Its just about that time of the year where we start getting back in the water. Most of you will be itching at the thought especially where with the current gold price where its at!

Thought id start a thread on how to get the best out of your pumps and power jets so as to increase efficiency that pretty much anyone can do

Ill outline whats ive seen that works for me and others. This is especially relevant to those of you with Proline or Keene pumps.

Lets start with the impeller:

In this photo you can see the underside of the impeller as pointed out by the arrow. The aim here is to remove some of the material on the underside of the impeller. This is called underfilling the impeller. Impellers that respond well to trimming usually have a decent amount of material to remove.

Another technique is to remove the material on the pressure or face of the impeller as per the diagram above. This is called overfilling. Be careful not to remove to much material. Make sure each vane on the impeller has the same amount of material removed so as to keep the impeller in balance.

The idea behind trimming an impeller is to increase flow or GPM and also increase pressure or head. Overfilling increases pressure or head by increasing the “throw” of an impeller while underfilling usually increases the flow of a pump.

Use a file and remember to take it slow and make it uniform.

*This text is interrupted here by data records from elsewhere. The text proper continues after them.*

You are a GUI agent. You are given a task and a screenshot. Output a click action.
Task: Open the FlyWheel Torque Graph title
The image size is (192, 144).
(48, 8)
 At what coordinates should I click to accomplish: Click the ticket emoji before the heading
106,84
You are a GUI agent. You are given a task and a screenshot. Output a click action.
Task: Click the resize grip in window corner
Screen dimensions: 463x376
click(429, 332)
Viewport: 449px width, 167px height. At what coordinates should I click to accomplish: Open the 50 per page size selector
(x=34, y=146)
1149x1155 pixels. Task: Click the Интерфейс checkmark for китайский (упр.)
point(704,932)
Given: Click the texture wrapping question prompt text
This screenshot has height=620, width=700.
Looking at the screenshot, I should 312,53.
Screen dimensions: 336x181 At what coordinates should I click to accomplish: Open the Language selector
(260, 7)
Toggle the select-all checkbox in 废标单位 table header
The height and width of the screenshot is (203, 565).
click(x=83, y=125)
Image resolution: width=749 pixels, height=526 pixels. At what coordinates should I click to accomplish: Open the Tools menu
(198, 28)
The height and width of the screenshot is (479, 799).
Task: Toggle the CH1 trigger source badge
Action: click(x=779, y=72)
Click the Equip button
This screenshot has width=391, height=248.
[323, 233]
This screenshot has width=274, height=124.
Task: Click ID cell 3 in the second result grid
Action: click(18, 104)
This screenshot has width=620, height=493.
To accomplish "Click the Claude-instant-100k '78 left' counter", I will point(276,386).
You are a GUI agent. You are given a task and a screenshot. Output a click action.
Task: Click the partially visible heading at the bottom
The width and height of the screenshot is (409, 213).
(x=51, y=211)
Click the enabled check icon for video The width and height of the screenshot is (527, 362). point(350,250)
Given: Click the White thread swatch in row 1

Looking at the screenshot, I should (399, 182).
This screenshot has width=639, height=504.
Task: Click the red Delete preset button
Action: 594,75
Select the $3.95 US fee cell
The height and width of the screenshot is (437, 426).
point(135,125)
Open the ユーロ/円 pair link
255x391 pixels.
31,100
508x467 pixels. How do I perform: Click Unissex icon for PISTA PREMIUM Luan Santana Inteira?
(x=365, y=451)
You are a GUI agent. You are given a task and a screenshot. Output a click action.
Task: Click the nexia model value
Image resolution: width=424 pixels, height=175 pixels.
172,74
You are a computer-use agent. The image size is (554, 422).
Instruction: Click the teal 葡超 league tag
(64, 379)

Small changes make big differences as you are only removing a little bit of material. I’ve noticed a 10% improvement in pressure and generally a 5% increase in flow just by doing these mods. The Keene P180 and Proline HP400 respond well to this.

Another thing you want to do is smooth out any burs or imperfections in your impeller

In this photo you can see an example of this. The aim here is to ensure this surface is smooth and sharp. This will increase the bite the impeller has on the water entering the pump as well as increasing flow. Be careful not to remove to much material as this can have the opposite effect.

Another thing you want to ensure is the pressure or leading edge of the impeller needs to be rough. This increases the grip the impeller exerts on the water it is accelerating thereby helping ensure good flow withing the pump.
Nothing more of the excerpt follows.